* Begin PROVIDED TEXT *

There are not a small number of those who are interested in expanding the bridgehead of these attacks, and they are not only beyond the boundaries of our country. Side by side with the professional anti-communists in the West, who chose the allegedly democratic slogan of "anti-Stalinism" a long time ago, there live and prosper the descendants of the classes overthrown by the October Revolution, not all of whom could forget the material and social losses of their ancestors.
We should relate to this the spiritual heirs to Dan and Martov and others of the department of Russian social-democratism, the spiritual followers of Trotsky and Yagoda, and the offspring of nepmen, Basmaches and kulaks who were offended by socialism.
As is known, every historic figure is developed by concrete socio-economic and ideological and political conditions, which exert a decisive influence on the subjective-objective selection of the pretenders whose mission is to solve some or other social problems. Such a pretender who had moved forward to the proscenium of history should, in order "to remain afloat", satisfy the requirements of the era and the leading social and political structures and realize in his activity objective law, having inevitably left the "imprint" of his personality on historic events. In the final analysis, for instance, there are now a few of those who are embarrassed by the personal qualities of Peter the Great, but everyone remembers that during the period of his rule the country reached the level of a great European power. Time has condensed the result, which lies now in the appraisal of the historic personality of Emperor Peter. And the invariable flowers on his sarcophagus at the cathedral of Petropavlovsk Fortress embody the respect and gratitude of our contemporaries who are distant from autocracy.
I think that, however contradictory and complicated one or another figure of Soviet history may be, its true role in the building and defence of socialism will receive its objective and unequivocal appraisal sooner or later. Of course, unequivocal not in the sense of one-sided, whitewashing or eclectically summarizing discrepant phenomena, which allows one to make with reserves any subjectivism-"to forgive or not to forgive", "to throw out or to leave" in history. Unequivocal means, before anything else, historically concrete appraisal independent of conjuncture, in which is manifested -according to historic result! - dialectics of conformity of the activity of personality with the basic laws of the development of society. In our country these laws were connected with the solution of the problem "who will beat whom?" in the internal and international aspects. If we are to follow the Marxist-Leninist methodology of historic investigation, then, according to M.S. Gorbachev, it is necessary, before anything else, to show strikingly how millions of people lived and worked and in what they believed, and how the victories and failures, discoveries and mistakes, the bright and tragic, the revolutionary enthusiasm of the masses and the violations of socialist law, at times crimes, were combined.

* End PROVIDED TEXT *
* Begin RECORD LIST *

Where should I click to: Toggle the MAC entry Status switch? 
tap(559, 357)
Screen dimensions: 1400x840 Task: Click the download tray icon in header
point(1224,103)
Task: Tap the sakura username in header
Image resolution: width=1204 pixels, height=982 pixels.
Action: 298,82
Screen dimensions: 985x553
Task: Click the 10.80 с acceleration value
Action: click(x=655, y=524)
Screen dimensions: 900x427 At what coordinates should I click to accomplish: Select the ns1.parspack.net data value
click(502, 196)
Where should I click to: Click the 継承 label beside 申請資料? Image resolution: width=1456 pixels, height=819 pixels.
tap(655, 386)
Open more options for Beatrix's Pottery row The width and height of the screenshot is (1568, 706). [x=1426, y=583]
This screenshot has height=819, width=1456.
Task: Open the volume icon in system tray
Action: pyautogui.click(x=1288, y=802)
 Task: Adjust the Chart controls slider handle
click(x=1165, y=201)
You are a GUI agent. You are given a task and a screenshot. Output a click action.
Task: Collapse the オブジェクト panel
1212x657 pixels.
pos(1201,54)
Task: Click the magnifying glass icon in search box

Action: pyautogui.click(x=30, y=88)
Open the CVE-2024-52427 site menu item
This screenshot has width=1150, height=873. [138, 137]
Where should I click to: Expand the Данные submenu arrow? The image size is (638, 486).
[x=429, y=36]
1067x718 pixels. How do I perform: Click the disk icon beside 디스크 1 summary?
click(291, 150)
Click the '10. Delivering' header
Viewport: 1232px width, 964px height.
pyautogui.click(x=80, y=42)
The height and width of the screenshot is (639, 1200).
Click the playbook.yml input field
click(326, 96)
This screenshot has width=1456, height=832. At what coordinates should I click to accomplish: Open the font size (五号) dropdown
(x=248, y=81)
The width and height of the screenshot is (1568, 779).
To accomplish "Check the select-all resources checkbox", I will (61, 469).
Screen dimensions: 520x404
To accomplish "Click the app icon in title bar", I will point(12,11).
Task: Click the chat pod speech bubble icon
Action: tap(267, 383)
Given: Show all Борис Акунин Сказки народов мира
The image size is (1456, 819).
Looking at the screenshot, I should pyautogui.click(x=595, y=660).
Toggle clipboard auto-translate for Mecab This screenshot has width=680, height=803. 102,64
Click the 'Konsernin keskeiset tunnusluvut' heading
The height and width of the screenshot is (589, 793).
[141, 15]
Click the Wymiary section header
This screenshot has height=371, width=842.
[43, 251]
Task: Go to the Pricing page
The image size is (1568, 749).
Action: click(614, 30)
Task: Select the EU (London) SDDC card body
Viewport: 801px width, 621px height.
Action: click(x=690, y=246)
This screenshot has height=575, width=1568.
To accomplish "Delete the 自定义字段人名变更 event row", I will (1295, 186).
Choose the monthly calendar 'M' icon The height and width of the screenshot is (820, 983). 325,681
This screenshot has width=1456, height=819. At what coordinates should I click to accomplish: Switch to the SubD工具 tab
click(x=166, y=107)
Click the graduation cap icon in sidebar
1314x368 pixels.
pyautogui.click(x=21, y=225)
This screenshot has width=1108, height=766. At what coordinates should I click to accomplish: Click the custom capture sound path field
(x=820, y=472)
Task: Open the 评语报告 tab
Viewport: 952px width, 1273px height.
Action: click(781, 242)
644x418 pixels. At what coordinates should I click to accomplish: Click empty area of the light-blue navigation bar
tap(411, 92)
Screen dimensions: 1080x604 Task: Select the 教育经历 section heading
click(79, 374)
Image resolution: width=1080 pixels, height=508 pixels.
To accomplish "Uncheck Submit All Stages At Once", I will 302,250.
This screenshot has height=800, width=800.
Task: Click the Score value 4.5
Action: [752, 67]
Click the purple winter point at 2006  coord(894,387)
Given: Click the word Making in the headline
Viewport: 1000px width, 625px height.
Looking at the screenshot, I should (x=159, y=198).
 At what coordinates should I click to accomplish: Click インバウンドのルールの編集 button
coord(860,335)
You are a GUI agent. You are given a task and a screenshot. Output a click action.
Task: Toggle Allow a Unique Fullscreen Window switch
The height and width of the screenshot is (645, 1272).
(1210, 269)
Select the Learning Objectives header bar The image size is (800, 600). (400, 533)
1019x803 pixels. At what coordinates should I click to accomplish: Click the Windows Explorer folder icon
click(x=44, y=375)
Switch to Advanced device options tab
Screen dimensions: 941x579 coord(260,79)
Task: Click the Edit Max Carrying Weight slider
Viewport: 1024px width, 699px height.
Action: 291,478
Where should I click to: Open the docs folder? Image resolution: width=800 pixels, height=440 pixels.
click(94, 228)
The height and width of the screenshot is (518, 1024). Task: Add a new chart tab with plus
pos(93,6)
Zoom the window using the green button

* End RECORD LIST *

PROMPT 1 -
Reproduce the records from the line containing "Choose the monthly" through the end of the records, including both ends.
PROMPT 2 -
Continue the essay on judging historical figures in Soviet history from the point where it stops.
The text and the records have no connection to each other.

EXERCISE ANSWER 1 -
Choose the monthly calendar 'M' icon The height and width of the screenshot is (820, 983). 325,681
This screenshot has width=1456, height=819. At what coordinates should I click to accomplish: Switch to the SubD工具 tab
click(x=166, y=107)
Click the graduation cap icon in sidebar
1314x368 pixels.
pyautogui.click(x=21, y=225)
This screenshot has width=1108, height=766. At what coordinates should I click to accomplish: Click the custom capture sound path field
(x=820, y=472)
Task: Open the 评语报告 tab
Viewport: 952px width, 1273px height.
Action: click(781, 242)
644x418 pixels. At what coordinates should I click to accomplish: Click empty area of the light-blue navigation bar
tap(411, 92)
Screen dimensions: 1080x604 Task: Select the 教育经历 section heading
click(79, 374)
Image resolution: width=1080 pixels, height=508 pixels.
To accomplish "Uncheck Submit All Stages At Once", I will 302,250.
This screenshot has height=800, width=800.
Task: Click the Score value 4.5
Action: [752, 67]
Click the purple winter point at 2006  coord(894,387)
Given: Click the word Making in the headline
Viewport: 1000px width, 625px height.
Looking at the screenshot, I should (x=159, y=198).
 At what coordinates should I click to accomplish: Click インバウンドのルールの編集 button
coord(860,335)
You are a GUI agent. You are given a task and a screenshot. Output a click action.
Task: Toggle Allow a Unique Fullscreen Window switch
The height and width of the screenshot is (645, 1272).
(1210, 269)
Select the Learning Objectives header bar The image size is (800, 600). (400, 533)
1019x803 pixels. At what coordinates should I click to accomplish: Click the Windows Explorer folder icon
click(x=44, y=375)
Switch to Advanced device options tab
Screen dimensions: 941x579 coord(260,79)
Task: Click the Edit Max Carrying Weight slider
Viewport: 1024px width, 699px height.
Action: 291,478
Where should I click to: Open the docs folder? Image resolution: width=800 pixels, height=440 pixels.
click(94, 228)
The height and width of the screenshot is (518, 1024). Task: Add a new chart tab with plus
pos(93,6)
Zoom the window using the green button

EXERCISE ANSWER 2 -
Recently one of my girl students puzzled me by frankly saying that the class struggle was an antiquated conception, like the leading role of the proletariat. It would be all right if only she asserted that. The recent assertion of a respected academician to the effect that the present relations between the states of two different social and economic systems have been deprived of class content, for example, provoked fierce controversy. I assume that the academician did not consider it necessary to explain why he had for decades written about what is directly opposite to this- that peaceful coexistence is nothing else but a form of class struggle in the international arena. It appears that now the philosopher has declined this. Why, views sometimes change. However, I think that the duty of a leading philosopher enjoins him all the same to explain at least to those who learned and are learning according to his books, that the international working class is now countering world capital with its state and political organs.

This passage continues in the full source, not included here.